|First posted 3/17/2021.|
Writer(s): John Lennon, Paul McCartney (see lyrics here)
Released: July 19, 1965
First Charted: July 29, 1965
Peak: 13 US, 13 CB, 11 HR, 1 CL, 13 UK, 11 CN, 18 AU (Click for codes to singles charts.)
Sales (in millions): 1.0 US, 0.99 UK, 1.99 world (includes US + UK)

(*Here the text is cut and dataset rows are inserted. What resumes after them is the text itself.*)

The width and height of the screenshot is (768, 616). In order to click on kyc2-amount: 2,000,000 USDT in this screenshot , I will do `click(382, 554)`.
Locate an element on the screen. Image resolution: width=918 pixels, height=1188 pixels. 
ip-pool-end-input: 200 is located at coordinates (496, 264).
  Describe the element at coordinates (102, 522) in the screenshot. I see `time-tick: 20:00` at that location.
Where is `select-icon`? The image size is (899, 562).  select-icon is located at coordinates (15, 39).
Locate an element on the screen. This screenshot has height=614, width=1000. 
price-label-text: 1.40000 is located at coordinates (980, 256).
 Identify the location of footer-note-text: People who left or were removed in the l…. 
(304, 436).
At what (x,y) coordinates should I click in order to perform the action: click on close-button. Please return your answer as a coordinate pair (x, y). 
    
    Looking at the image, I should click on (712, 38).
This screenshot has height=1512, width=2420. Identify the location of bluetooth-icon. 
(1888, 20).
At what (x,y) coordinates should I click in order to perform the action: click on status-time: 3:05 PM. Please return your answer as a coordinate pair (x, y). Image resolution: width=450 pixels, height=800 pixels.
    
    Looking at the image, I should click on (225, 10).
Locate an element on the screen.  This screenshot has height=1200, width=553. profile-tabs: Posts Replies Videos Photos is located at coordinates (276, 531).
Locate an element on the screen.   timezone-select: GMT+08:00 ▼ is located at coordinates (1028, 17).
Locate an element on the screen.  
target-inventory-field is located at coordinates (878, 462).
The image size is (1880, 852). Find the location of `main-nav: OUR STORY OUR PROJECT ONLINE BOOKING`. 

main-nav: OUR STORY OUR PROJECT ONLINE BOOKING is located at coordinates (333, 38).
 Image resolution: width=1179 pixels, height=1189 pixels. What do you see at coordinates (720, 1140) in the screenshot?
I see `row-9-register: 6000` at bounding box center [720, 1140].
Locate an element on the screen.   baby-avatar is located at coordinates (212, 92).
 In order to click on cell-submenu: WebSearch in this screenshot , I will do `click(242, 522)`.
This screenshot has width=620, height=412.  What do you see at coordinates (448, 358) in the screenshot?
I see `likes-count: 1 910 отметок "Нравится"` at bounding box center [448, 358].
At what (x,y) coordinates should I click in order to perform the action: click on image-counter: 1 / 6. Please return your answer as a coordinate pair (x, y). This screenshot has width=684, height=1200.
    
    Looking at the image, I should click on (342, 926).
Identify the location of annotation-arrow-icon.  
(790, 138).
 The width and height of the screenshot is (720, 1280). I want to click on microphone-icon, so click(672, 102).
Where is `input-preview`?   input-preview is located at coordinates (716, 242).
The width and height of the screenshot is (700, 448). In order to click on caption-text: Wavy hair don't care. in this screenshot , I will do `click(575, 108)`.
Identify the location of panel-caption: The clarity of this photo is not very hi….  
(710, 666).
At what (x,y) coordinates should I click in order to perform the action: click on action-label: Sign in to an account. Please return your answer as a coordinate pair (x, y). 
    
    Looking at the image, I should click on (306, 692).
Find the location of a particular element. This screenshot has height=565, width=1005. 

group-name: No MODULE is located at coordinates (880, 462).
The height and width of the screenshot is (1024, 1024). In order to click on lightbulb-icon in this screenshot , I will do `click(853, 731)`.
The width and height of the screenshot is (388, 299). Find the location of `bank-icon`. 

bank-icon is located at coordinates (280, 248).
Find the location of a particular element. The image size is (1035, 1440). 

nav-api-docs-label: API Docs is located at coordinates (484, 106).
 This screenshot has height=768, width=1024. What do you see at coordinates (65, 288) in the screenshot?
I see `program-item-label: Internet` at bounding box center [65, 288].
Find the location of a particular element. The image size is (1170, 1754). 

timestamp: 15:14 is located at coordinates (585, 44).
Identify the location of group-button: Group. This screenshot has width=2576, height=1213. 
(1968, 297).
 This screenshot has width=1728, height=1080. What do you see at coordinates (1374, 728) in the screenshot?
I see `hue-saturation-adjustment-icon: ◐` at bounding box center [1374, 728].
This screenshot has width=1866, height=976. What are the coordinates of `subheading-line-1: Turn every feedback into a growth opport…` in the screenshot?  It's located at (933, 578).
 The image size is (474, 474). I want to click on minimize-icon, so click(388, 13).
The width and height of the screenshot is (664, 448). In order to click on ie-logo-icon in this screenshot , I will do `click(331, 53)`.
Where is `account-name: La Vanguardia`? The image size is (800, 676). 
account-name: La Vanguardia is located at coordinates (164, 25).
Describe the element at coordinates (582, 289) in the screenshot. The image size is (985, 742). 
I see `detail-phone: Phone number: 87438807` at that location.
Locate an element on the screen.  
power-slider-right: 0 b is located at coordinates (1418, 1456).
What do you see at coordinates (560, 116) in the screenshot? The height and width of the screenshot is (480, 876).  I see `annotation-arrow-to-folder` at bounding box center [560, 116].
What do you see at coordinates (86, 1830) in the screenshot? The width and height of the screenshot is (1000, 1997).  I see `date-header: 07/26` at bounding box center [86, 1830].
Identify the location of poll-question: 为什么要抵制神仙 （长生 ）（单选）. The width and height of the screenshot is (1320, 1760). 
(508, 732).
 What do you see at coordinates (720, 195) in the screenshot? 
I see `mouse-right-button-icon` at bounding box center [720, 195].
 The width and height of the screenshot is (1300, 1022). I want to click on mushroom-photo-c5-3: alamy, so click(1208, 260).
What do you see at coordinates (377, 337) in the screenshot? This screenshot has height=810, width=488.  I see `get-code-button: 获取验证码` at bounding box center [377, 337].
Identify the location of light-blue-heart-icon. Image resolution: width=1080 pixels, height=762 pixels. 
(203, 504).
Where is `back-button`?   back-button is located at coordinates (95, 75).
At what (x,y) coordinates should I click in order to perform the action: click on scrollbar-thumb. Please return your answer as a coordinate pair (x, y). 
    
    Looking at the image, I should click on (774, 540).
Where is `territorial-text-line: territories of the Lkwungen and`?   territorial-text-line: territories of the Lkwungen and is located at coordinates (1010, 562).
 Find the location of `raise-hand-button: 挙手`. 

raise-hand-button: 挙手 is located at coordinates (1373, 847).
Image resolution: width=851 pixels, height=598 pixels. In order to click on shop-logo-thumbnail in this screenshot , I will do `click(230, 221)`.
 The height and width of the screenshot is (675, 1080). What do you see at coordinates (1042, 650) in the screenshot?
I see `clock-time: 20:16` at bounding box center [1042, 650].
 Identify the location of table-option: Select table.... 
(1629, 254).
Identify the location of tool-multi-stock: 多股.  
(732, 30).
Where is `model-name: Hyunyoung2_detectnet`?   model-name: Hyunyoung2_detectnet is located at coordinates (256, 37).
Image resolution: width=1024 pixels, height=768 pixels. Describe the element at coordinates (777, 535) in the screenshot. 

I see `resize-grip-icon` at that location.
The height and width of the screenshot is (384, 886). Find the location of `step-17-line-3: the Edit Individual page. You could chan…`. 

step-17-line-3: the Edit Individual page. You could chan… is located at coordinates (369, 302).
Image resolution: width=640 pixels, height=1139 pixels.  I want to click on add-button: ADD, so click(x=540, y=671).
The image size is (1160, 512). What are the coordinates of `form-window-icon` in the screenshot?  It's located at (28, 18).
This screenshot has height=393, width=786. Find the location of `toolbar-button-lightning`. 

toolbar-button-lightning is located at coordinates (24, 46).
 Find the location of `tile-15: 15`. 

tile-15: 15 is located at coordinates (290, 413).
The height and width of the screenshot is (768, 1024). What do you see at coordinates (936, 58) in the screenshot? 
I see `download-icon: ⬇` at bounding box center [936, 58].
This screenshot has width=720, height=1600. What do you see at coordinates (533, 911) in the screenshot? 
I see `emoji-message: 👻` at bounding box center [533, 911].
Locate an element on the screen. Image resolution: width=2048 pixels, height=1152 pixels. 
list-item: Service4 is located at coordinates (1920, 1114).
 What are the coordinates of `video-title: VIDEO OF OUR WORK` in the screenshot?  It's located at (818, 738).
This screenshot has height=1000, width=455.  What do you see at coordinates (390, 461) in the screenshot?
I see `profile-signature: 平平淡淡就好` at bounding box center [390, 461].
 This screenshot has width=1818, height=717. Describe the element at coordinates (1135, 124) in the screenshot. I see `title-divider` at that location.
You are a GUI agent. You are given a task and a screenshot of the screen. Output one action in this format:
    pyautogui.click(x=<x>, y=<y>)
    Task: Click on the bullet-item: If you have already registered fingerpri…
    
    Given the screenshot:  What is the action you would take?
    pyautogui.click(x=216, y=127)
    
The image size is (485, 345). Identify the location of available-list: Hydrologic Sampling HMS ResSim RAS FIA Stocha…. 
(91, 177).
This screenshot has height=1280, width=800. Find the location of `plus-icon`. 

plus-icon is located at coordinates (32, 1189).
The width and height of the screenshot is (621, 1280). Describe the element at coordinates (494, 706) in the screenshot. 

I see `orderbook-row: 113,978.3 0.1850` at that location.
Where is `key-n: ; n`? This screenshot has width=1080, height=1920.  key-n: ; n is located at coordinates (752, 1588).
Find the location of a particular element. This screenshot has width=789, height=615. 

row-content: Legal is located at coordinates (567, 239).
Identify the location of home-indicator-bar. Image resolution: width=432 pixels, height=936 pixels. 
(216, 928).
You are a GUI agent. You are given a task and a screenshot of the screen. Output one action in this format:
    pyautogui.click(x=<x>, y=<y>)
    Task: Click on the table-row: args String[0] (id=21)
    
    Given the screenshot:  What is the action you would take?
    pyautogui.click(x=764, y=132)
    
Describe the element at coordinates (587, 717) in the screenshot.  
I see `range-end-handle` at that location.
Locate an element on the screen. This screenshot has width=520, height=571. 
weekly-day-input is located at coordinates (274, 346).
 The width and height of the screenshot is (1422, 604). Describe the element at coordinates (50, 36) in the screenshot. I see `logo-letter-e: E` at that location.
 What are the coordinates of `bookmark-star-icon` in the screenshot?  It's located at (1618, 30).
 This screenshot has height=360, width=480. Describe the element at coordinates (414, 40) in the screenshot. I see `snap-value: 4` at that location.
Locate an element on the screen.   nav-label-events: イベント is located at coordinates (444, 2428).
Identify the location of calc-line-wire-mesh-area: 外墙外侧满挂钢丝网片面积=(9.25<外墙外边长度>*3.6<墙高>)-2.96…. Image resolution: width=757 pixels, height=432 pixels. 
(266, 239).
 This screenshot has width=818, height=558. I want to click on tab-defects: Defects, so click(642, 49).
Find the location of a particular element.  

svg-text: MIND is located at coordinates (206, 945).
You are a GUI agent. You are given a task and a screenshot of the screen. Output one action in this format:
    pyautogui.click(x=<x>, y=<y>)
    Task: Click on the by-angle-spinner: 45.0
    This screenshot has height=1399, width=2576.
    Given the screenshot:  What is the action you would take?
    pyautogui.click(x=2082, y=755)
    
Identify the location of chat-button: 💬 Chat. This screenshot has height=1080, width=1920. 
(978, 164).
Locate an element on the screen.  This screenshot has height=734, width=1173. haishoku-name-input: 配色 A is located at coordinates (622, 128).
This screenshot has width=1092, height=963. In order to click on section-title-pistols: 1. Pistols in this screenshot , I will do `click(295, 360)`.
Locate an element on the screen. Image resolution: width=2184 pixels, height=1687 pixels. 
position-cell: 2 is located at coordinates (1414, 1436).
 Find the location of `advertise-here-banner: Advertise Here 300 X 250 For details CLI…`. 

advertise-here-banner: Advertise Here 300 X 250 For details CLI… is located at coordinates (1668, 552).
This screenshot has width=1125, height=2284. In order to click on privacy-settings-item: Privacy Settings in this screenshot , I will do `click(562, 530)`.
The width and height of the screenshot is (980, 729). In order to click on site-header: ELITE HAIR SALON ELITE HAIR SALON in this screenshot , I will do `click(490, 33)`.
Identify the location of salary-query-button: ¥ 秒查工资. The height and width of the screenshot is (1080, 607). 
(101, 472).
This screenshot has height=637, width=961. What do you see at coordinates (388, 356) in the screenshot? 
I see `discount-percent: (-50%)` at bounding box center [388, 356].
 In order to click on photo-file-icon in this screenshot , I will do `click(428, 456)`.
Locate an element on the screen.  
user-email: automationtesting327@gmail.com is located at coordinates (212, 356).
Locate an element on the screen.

Airplay/Streaming (in millions): 2.0 radio, 114.4 video, -- streaming
Awards: (Click on award for more details).
About the Song:
This wasn’t just the title song for the Beatles’ second film; this “was John Lennon in the psychiatrist’s chair.” KL Writer Ian MacDonald called it “the first crack in the protective shell Lennon had abuilt around his emotions during the Beatles’ rise to fame.” WK As Lennon said in a 1980 Playboy interview, “The whole Beatles thing was just beyond comprehension. I was subconsciously crying out for help.” WK “I didn’t realize it at the time; I just wrote the song because I was commissioned to write it for the movie.” KL
John Lennon and Paul McCartney had agreed at the onset of the Beatles to share writing credits on their compositions, but this was primarily by John. Paul did, however, provide the countermelody arrangement. WK Paul has also said he didn’t realize until years later that the song was actually John calling out for help. SF In a 1970 interview with Rolling Stone, Lennon said of this and “Strawberry Fields Forever” that “they were the ones I always considered my best songs. They were the ones I really wrote from experience and not projecting myself into a situation and writing a nice story about it.” BR1
trailer for the movie
However, he also said, “I don’t like the recording that much; we did it too fast trying to be commercial.” BR1 Critic Dave Marsh disagreed, saying, “’Help!’ isn’t a compromise; it’s bursting with vitality…[Lennon] sounds triumphant, because he’s found a group of kindred spirits who are offering the very spiritual assistance and emotional support for which he’s begging. Paul's echoing harmonies, Ringo's jaunty drums, the boom of George's guitar speak to the heart of Lennon's passion, and though they cannot cure the wound, at least they add a note of reassurance that he's not alone with his pain.” WK For an idea what the song could sound like slowed down, check out Tina Turner’s recording on her 1984 Private Dancer album.
The song was nominated for Grammys for Contemporary Rock & Roll Group Performance and Vocal Group Performance as well as an Ivor Novello Award. It didn’t win any of them, but was inducted in the Grammy Hall of Fame in 2008.